Summarize the text below on constraint-induced movement therapy in two sentences.

## Extract to read

────────

Constraint-Induced Movement Therapy
Stroke and TBI patients can translate neuroplasticity into improved function in a different way: the patient’s strong side is immobilized so that everything the patient does must be done with the weakened limb. This intense work, called constraint-induced movement therapy (CIMT) can yield stunning results: long-term function is consistently better than for patients who undergo traditional therapy that focuses on strategies to use the strong limb side of the body. These improvements can be seen even if CIMT is applied years after the stroke or TBI.
What Does This Mean For Massage?
If at least part of a CNS injury patient’s problem is related to proprioceptive information and learned non-use, then we can work with the rehabilitation team to promote a more accurate feedback loop about muscle strength and power. We can create bodywork sessions that soothe, calm, and promote improved function through proprioceptive facilitation.
Injuries that affect upper limb function may decrease a patient’s ability to grasp or pinch. What if this patient’s massage therapist did work to improve hand function? This could mean the difference between being able to drive or not; being able to use a computer or not; even being able to live independently or not.

────────

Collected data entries
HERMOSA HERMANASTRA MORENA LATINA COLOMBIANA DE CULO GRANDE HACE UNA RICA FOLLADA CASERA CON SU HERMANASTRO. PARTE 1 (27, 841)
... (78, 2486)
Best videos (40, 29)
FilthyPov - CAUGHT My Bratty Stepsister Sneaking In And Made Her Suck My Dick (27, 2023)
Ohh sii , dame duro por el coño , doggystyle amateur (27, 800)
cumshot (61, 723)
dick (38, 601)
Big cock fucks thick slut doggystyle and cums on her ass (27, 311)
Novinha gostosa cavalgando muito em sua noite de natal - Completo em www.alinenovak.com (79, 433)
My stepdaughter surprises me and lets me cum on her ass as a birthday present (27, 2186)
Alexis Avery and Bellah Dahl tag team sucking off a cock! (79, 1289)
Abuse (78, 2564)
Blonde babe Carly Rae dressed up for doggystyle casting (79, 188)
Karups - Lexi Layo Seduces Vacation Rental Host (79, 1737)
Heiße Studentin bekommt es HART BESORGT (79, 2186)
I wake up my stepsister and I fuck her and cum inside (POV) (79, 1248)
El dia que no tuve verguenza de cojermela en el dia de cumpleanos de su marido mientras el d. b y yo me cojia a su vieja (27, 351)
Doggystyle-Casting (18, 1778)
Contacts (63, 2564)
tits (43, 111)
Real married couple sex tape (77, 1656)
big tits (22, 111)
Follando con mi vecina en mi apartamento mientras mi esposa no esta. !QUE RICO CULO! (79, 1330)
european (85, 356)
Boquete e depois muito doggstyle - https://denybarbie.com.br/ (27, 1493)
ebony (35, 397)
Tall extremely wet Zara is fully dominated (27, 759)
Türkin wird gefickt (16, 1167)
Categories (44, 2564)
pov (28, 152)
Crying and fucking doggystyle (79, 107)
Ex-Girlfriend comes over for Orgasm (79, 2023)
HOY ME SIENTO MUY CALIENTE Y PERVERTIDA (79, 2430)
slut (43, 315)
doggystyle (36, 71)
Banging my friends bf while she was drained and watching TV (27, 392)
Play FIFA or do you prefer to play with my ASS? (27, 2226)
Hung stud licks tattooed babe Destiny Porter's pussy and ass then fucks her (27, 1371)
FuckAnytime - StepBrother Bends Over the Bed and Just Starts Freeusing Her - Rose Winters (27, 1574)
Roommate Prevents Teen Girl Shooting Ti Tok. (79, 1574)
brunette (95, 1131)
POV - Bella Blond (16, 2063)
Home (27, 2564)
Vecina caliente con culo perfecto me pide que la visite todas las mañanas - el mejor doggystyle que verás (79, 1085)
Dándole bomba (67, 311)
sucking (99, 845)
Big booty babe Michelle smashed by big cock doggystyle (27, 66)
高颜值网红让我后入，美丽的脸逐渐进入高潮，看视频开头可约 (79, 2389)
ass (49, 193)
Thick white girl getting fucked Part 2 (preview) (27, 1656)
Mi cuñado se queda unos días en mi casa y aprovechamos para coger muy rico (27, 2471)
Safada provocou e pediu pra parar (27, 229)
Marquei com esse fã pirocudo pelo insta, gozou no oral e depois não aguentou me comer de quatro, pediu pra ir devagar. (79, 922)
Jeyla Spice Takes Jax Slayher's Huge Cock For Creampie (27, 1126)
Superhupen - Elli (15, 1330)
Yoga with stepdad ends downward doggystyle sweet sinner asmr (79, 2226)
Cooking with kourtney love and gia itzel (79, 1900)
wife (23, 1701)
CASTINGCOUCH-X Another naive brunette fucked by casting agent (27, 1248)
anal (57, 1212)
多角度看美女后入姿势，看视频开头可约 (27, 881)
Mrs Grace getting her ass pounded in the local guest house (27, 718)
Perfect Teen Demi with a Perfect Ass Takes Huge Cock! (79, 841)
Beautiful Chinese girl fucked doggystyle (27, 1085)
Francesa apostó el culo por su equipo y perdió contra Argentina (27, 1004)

────────

## Answer space
Constraint-induced movement therapy immobilizes a stroke or TBI patient's strong side so that everything must be done with the weakened limb, and it yields consistently better long-term function than traditional therapy, even when applied years after the injury. Massage therapists can work with the rehabilitation team to promote more accurate feedback about muscle strength and power through proprioceptive facilitation, and improving hand function could decide whether a patient can drive, use a computer, or live independently.